Die Beurteilung einer möglichen Abschreibung einer Forderung und der Umfang der möglichen Abschreibung ist einzelfallspezifisch vorzunehmen und erfordert dem BGH folgend meist besonderen kaufmännischen und bilanztechnischen Sachverstand. Deshalb ist nach Auffassung des BGH im Zivilprozess in der Regel die Einholung eines Sachverständigengutachtens zur Beurteilung der richtigen bilanziellen Bewertung einer (möglicherweise) risikobehafteten Forderung geboten, es sei denn, das Gericht verfügt ausnahmsweise selbst über die notwendige besondere Sachkunde und weist die Parteien zuvor hierauf hin.
In der Praxis bedeutet dies, dass an die bilanzielle Bewertung von ausfallgefährdeten Forderungen hohe Anforderungen zu stellen sind. Regelmäßig wird es hierzu einer Expertise durch einen Sachverständigen, bspw. einen Wirtschaftsprüfer, bedürfen. Mit dem aktuellen Urteil unterstreicht der BGH seine Sichtweise zum Erfordernis eines Sachverständigengutachtens bei der Bewertung risikobehafteter Forderungen.

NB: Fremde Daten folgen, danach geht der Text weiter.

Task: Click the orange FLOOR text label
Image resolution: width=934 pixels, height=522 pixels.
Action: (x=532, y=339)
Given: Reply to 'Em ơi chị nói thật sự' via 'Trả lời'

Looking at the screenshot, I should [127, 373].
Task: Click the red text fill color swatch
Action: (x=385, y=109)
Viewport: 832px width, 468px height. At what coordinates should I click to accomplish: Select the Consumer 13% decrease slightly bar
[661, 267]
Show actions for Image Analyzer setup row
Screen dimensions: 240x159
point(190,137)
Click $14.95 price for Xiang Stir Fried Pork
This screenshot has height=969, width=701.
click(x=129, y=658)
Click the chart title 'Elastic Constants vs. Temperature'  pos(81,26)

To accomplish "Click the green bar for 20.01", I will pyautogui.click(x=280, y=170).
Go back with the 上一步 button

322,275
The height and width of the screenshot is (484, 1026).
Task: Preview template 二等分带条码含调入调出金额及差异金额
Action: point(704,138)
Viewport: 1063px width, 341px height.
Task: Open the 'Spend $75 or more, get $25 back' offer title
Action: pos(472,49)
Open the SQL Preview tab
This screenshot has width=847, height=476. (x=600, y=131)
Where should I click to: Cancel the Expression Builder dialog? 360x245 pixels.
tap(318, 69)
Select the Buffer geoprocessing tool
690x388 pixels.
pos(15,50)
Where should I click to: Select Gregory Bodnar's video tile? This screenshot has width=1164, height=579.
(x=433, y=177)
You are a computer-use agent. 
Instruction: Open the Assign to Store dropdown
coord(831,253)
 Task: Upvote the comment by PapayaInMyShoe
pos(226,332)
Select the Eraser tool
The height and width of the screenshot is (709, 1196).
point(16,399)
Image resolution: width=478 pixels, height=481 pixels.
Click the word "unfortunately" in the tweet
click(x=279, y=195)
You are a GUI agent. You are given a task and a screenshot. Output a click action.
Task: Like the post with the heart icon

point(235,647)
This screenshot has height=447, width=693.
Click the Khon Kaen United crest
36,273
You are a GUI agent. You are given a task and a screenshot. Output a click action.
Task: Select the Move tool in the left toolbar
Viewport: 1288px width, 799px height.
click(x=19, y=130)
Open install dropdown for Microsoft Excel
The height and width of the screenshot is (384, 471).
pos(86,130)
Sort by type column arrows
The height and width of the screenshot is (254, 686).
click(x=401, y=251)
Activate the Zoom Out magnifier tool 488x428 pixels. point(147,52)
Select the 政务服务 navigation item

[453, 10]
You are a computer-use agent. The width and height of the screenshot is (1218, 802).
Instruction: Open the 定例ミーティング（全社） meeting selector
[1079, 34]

Bereits mit Urteil vom 20.01.2022 (Az.: III ZR 194/19) wies der BGH darauf hin, dass bei der bilanziellen Bewertung einer risikobehafteten Forderung in der Regel die Einholung eines Sachverständigengutachtens erforderlich ist. Die Rechtsprechung des BHG lässt damit unzweifelhaft die Notwendigkeit von bilanzieller und bewertungsbasierter Expertise bei der Beurteilung (bilanzieller) Werthaltigkeitsfragen erkennen.